Selected text.

There’s a lot of unbelievable things that we witness as military wives, but sometimes the things we hear are just the stuff of modern fairy tales. Staff writer Sandra Moyer is here to dust the darkness off those closely held, widely believed rumors in our new monthly column, military myth busters.

Myth: You can charged with damaging government property for suffering a severe sunburn.

Background: There are many times that service members (including myself) have been told that getting a sunburn can earn them consequences under the Uniform Code of Military Justice’s (UCMJ). Typically, the portion of the UCMJ that is used to enforce the claim is Article 108, which deals with the destruction of government property.

Research and Analysis: Under Article 108, people and property are discussed separately, rather than people being considered property. That is because people are not property. They cannot be assigned a monetary worth, and, are not legally subject to being purchased or sold. That being the case, a sunburn on a service member is simply not defined as damaging government property.

Unfortunately, I can’t drop my microphone and walk out just yet, because there are two another articles of the UCMJ that make this situation sticky.

Article 115 refers to malingering, which is just a fancy word for faking or exaggerating an illness or injury in order to avoid duty. The issue here means that someone would not only have to get sunburned, but also excessively seek medical treatment and claim that because of the burn they are incapable of performing their duties.

Article 192 references disobeying direct or lawful orders or regulations . . . and that’s where the real possibility of reprimand comes into play. If a regulation or someone appointed over a service member clearly states that, say, service members must stay inside to avoid sunburn (which is likely never, ever going to actually be said) and a service member willfully disobeys that order and gets a sunburn, they could indeed be punished for disobeying that order. As the chances of anyone being ordered to stay inside to avoid sunburn are seriously slim to none, so are the chances of someone being punished for violating it.

Myth (mostly) Busted: The short answer to this question is no, you cannot be charged with damaging government property for getting a sunburn. The longer answer is that service members are not free to damage themselves all willy-nilly without the possibility of repercussion.

Regardless, you should just be smart about your health and your job and follow the wise words of Mary Schmich: “Wear sunscreen.”

Excerpted records.

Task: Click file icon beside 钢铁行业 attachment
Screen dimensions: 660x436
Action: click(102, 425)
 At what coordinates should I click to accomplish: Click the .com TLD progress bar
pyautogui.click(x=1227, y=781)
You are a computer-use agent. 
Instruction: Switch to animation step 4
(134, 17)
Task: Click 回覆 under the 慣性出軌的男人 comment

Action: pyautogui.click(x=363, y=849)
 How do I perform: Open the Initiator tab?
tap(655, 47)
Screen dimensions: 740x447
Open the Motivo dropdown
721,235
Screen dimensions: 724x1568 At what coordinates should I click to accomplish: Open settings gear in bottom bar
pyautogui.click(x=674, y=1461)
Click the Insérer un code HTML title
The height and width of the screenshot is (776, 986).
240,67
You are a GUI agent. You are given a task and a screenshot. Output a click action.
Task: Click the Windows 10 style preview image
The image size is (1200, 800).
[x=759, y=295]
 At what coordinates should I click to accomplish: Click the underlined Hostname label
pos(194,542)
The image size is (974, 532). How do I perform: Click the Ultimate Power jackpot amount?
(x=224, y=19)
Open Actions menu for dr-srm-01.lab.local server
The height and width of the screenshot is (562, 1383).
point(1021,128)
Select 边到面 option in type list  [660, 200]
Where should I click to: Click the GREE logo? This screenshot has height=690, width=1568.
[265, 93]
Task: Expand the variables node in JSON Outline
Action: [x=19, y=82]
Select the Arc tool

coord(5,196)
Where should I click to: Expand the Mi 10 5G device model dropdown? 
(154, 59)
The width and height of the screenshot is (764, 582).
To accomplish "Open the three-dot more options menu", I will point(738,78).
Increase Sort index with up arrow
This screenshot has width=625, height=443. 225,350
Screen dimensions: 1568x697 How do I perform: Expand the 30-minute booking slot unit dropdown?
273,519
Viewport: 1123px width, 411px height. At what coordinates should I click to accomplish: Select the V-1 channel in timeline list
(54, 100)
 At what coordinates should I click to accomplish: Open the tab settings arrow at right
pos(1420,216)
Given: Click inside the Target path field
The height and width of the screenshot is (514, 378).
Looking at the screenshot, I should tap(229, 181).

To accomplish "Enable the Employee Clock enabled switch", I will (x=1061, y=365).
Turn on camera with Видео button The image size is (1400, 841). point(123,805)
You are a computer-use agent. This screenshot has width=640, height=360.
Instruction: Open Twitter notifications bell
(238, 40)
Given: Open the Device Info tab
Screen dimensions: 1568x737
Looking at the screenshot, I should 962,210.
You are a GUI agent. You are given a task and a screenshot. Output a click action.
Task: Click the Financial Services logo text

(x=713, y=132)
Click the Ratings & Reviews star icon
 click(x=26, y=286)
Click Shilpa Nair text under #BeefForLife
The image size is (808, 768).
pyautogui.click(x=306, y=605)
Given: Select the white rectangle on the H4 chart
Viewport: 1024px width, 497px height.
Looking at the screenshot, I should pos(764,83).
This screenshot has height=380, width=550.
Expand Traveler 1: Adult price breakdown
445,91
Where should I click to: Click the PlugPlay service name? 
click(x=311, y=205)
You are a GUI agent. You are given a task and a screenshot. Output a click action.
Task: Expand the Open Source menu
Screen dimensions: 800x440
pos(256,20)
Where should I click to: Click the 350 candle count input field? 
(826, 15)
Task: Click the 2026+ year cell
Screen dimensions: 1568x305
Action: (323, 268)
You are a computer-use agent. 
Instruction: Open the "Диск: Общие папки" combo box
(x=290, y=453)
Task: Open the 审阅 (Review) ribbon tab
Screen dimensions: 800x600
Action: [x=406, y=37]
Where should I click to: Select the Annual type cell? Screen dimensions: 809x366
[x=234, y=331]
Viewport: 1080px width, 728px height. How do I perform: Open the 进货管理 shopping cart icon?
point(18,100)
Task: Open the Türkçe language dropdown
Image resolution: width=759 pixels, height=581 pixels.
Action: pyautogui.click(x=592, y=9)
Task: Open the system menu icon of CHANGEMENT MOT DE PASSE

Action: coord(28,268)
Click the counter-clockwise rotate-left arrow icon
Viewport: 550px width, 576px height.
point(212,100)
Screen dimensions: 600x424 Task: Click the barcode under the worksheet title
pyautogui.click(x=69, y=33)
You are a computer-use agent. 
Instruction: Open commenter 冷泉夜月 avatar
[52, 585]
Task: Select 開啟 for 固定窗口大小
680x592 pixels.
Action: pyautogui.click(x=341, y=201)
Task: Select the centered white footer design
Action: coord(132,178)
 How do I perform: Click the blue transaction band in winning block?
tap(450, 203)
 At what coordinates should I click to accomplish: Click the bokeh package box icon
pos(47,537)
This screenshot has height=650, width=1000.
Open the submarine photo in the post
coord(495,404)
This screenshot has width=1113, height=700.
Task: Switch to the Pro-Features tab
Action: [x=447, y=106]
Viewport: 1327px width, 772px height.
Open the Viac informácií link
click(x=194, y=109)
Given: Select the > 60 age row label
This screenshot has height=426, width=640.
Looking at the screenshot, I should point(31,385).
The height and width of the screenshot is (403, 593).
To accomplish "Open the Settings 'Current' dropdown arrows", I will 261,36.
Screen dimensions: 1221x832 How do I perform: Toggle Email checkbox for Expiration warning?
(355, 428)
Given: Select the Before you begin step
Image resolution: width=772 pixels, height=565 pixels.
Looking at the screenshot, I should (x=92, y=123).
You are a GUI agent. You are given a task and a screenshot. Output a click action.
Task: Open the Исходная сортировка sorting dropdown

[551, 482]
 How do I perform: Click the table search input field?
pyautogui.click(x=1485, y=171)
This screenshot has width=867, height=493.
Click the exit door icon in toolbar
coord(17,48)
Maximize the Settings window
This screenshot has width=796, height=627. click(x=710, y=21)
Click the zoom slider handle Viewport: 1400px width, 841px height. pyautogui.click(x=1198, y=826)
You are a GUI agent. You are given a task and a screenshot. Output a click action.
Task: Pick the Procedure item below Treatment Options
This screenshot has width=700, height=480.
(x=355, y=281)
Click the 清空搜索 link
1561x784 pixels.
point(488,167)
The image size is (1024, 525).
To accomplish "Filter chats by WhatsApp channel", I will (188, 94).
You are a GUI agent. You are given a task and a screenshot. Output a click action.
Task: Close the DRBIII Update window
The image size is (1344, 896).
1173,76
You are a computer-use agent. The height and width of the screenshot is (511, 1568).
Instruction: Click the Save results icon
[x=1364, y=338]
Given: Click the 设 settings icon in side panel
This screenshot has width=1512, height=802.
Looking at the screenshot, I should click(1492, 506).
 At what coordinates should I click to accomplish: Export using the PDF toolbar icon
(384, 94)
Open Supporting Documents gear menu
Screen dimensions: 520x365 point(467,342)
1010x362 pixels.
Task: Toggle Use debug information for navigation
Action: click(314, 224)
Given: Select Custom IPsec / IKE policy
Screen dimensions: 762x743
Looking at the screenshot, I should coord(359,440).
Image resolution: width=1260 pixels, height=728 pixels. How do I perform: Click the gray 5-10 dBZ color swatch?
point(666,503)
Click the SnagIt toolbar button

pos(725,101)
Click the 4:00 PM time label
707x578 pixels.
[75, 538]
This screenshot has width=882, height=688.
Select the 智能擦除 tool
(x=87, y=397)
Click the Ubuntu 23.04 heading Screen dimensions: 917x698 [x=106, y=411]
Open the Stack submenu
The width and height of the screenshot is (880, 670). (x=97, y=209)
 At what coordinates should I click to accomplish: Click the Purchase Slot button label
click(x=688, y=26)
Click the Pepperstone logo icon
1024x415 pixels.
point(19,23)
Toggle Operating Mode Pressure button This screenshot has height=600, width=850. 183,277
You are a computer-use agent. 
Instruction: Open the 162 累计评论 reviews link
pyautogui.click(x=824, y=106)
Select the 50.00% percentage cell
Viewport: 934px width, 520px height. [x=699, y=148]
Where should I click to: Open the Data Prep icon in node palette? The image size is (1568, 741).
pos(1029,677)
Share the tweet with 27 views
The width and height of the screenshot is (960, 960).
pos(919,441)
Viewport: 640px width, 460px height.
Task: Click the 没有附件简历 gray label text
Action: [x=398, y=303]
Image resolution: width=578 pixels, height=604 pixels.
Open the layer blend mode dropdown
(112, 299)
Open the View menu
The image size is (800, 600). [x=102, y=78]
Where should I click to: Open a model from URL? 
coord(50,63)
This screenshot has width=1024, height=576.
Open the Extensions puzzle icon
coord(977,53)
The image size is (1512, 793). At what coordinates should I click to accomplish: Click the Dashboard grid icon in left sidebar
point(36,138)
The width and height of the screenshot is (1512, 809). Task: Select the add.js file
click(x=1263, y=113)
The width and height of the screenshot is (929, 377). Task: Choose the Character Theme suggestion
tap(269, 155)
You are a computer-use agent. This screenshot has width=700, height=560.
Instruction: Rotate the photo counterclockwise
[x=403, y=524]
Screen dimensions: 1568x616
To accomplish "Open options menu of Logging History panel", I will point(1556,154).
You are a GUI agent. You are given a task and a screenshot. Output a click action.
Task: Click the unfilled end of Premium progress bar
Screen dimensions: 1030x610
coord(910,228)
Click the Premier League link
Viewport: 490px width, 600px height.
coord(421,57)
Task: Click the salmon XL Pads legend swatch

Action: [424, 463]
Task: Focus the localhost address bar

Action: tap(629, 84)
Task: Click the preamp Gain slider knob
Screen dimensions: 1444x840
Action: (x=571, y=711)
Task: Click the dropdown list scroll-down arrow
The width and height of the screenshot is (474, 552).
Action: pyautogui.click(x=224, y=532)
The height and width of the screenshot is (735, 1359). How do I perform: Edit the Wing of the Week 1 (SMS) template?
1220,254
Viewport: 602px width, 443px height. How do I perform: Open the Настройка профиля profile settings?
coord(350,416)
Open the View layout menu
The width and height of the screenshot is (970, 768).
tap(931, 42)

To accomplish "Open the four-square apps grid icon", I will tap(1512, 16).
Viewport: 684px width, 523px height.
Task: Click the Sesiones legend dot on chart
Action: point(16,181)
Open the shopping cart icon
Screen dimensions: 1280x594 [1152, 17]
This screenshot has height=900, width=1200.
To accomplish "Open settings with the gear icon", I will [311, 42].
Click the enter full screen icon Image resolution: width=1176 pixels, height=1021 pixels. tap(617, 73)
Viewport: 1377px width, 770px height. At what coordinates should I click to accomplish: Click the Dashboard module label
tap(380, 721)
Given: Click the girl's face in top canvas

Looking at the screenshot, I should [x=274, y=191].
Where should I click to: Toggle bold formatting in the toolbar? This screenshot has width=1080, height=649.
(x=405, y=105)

Problem to work on.
Copy the part of the sunburn myth column that opens with the words containing "Research and Analysis: Under" and closes with "this situation sticky.", but rename "microphone" as "mic". The rows were drawn from a different source than the column on military sunburn myths.

Reply to the exercise.
Research and Analysis: Under Article 108, people and property are discussed separately, rather than people being considered property. That is because people are not property. They cannot be assigned a monetary worth, and, are not legally subject to being purchased or sold. That being the case, a sunburn on a service member is simply not defined as damaging government property.

Unfortunately, I can’t drop my mic and walk out just yet, because there are two another articles of the UCMJ that make this situation sticky.